Past performance is not any guarantee of future results.
War, terrorism, sanctions, economic uncertainty, trade disputes, public health crises and related geopolitical events have led, and, in the long run, may result in significant disruptions in U.S. and world economies and markets, which can result in increased market volatility and could have significant adversarial effects on the fund and its investments.
This press release shall not constitute a suggestion to sell or a solicitation to purchase, nor shall there be any sale of those securities in any state or jurisdiction wherein such offer or solicitation or sale could be illegal prior to registration or qualification under the laws of such state or jurisdiction.
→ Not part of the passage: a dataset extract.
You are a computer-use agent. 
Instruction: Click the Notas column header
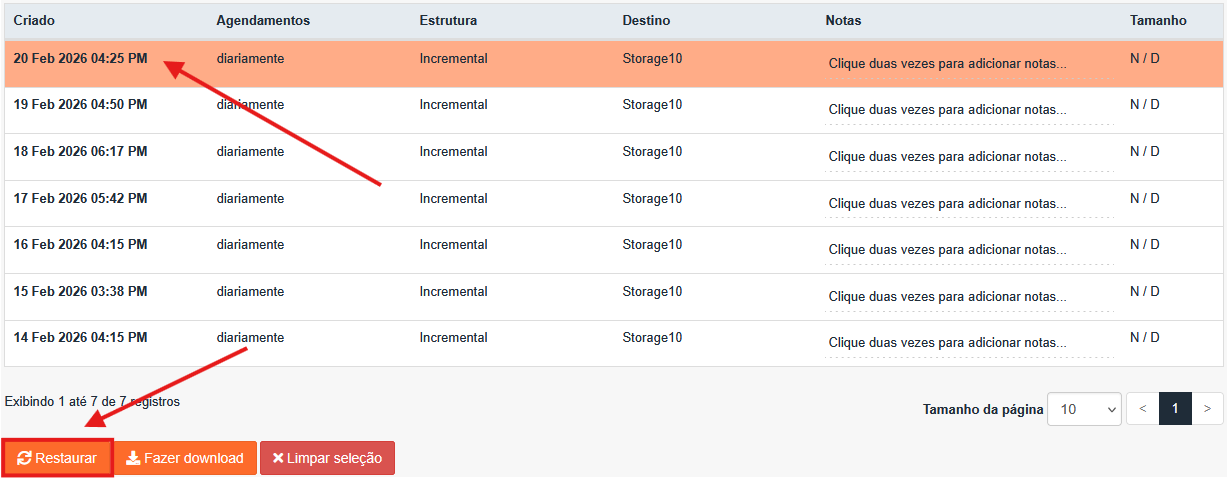(x=843, y=20)
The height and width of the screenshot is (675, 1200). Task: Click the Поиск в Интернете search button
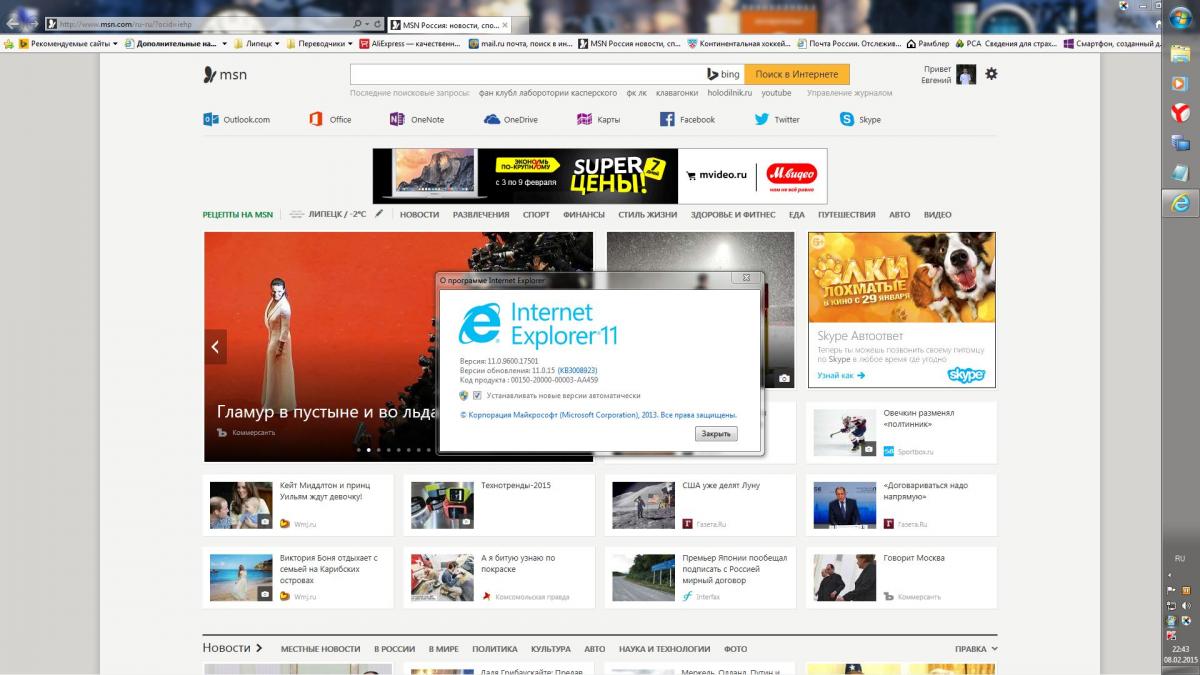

Certain statements contained on this release could also be forward-looking in nature. These include all statements regarding plans, expectations, and other statements that will not be historical facts and typically use words like “expect,” “anticipate,” “consider,” “intend,” and similar expressions. Such statements represent management’s current beliefs, based upon information available on the time the statements are made, with regard to the matters addressed. All forward-looking statements are subject to risks and uncertainties that might cause actual results to differ materially from those expressed in, or implied by, such statements. Management doesn’t undertake any obligation to update or revise any forward-looking statements, whether consequently of latest information, future events, or otherwise. The next aspects, amongst others, could cause actual results to differ materially from forward-looking statements: (i) the consequences of adversarial changes in market and economic conditions; (ii) legal and regulatory developments; and (iii) other additional risks and uncertainties, including public health crises, war, terrorism, trade disputes and related geopolitical events.
NOT FDIC/ NCUA INSURED • MAY LOSE VALUE • NO BANK GUARANTEE
The brand DWS represents DWS Group GmbH & Co. KGaA and any of its subsidiaries akin to DWS Distributors, Inc., which offers investment products, or DWS Investment Management Americas, Inc. and RREEF America L.L.C., which supply advisory services. R-099954 (02/25) DBX05883 (02/25)
1 With $444 billion in assets as of October 2023—almost triple the quantity from October 2020. https://www.morningstar.com/etfs/constellation-factors-powering-active-etfs-meteoric-rise
2 Source: Bloomberg as of 02/16/2024.